YOUR GOAL » Scan the lines below for the string "chat" and copy every one that has it.

Content starts

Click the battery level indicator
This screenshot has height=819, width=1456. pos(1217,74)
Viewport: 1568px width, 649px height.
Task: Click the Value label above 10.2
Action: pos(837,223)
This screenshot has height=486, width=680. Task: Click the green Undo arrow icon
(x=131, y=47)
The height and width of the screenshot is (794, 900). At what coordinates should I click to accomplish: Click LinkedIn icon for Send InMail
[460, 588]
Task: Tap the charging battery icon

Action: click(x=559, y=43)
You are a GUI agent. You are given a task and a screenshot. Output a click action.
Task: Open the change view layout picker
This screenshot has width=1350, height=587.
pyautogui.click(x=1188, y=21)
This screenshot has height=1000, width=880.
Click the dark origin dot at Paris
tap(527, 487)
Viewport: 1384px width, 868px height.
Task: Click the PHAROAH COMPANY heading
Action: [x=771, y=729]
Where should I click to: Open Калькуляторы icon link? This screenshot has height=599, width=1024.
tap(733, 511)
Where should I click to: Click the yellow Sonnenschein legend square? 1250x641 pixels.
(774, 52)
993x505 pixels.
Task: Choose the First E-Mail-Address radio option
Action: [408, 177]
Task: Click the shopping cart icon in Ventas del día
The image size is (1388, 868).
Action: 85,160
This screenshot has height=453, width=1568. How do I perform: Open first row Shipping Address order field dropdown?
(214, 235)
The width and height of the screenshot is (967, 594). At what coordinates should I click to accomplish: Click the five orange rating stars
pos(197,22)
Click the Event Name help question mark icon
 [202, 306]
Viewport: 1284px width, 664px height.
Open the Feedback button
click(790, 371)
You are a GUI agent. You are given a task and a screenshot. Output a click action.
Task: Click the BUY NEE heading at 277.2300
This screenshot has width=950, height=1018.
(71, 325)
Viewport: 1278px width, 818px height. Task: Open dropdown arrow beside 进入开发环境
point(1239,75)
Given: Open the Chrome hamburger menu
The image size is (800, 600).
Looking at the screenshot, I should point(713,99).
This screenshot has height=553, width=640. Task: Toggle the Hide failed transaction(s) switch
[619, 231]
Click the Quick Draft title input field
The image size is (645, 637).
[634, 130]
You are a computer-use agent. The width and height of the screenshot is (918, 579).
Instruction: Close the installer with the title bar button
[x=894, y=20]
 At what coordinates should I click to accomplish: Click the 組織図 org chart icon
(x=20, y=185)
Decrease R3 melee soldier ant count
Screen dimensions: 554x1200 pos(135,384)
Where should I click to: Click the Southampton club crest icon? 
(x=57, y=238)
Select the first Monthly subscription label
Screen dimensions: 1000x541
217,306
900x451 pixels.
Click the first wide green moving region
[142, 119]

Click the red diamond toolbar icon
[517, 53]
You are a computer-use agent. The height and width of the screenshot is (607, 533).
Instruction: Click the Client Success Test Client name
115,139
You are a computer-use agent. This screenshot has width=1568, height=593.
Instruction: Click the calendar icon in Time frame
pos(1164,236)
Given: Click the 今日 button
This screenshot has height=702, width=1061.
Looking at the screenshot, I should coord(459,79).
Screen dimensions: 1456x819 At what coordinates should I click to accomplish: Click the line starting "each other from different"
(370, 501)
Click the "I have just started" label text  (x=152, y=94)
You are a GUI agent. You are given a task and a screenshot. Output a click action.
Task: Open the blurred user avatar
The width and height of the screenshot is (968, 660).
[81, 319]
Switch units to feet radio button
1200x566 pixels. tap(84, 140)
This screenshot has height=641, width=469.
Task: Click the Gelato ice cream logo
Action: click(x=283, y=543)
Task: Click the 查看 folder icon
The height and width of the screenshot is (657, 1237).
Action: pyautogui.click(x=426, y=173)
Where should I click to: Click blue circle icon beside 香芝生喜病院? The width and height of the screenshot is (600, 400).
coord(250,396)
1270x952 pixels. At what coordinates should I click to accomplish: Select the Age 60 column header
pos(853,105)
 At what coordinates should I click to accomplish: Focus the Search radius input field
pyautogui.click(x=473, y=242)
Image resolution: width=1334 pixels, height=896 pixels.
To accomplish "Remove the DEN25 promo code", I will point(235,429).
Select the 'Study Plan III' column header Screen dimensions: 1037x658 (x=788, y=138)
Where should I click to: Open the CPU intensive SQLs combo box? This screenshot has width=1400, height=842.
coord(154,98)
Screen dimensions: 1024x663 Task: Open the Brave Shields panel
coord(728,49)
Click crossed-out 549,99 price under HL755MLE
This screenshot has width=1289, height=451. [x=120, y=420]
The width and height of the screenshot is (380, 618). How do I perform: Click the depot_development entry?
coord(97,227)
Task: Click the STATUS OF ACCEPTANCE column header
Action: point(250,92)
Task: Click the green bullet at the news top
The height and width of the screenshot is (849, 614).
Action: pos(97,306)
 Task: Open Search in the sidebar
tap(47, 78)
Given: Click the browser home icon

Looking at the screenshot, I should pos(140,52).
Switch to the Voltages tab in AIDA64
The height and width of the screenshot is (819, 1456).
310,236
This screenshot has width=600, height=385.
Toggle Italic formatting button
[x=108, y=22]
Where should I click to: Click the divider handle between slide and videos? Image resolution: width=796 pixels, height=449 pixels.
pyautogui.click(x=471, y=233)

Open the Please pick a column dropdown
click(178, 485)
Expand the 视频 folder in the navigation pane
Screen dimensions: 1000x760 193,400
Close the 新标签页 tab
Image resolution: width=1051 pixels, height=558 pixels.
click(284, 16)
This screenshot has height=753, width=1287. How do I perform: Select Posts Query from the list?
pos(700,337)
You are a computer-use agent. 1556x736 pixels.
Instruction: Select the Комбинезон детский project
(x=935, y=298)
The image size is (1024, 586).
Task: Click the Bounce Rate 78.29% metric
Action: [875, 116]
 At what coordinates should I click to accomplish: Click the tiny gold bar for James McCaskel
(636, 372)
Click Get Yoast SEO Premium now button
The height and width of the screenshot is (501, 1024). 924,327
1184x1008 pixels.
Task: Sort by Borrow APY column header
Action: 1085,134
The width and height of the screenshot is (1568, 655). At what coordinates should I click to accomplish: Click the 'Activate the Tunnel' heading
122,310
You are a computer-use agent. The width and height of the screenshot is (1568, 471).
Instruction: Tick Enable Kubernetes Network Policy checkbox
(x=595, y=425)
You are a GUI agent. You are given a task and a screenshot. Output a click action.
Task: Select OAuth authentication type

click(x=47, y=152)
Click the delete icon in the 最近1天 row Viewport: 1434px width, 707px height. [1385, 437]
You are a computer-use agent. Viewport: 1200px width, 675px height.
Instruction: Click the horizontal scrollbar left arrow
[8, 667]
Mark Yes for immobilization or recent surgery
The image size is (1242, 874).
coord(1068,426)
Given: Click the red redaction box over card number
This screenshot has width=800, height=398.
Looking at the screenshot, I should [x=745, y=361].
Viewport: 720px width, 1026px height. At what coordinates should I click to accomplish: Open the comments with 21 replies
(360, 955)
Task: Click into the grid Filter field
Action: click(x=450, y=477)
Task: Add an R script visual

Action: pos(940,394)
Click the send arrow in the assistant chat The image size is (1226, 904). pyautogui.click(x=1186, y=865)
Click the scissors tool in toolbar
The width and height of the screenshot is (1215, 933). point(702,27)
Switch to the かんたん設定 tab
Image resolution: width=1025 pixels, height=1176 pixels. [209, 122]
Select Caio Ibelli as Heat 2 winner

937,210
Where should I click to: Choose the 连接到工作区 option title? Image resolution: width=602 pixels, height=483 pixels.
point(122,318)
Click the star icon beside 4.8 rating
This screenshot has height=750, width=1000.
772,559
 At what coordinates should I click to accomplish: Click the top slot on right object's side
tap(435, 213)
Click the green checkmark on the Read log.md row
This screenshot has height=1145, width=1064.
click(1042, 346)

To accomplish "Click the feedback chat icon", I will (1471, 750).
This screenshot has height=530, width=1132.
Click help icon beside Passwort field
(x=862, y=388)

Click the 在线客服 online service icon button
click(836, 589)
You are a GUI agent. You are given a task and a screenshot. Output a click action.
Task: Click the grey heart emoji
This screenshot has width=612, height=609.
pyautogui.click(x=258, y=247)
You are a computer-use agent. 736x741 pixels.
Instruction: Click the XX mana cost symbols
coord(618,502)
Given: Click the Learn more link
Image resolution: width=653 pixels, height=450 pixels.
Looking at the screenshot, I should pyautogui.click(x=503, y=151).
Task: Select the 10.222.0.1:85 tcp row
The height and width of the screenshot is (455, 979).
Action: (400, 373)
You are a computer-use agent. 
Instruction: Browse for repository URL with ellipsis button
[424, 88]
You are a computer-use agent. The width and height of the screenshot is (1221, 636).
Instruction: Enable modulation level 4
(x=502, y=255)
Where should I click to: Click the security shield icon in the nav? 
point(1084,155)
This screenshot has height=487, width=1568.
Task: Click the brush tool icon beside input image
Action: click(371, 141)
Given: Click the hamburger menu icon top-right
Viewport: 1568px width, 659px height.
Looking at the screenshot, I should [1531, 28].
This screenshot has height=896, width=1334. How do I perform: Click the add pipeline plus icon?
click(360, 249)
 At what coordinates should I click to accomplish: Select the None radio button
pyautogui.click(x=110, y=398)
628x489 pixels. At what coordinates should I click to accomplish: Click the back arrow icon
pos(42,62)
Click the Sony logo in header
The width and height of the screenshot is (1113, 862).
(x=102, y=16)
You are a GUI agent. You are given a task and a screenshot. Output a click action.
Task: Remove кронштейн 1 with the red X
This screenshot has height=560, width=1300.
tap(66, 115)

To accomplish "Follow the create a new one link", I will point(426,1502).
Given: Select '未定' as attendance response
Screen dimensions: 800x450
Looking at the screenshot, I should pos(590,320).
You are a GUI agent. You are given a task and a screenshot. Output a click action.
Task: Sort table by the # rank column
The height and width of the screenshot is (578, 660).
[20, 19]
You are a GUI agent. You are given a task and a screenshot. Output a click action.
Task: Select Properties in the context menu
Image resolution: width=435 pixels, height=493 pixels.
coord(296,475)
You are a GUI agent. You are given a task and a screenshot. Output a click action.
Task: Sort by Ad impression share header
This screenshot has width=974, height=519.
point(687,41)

Content ends

EXPECTED OUTPUT »
Click the send arrow in the assistant chat The image size is (1226, 904). pyautogui.click(x=1186, y=865)
To accomplish "Click the feedback chat icon", I will (1471, 750).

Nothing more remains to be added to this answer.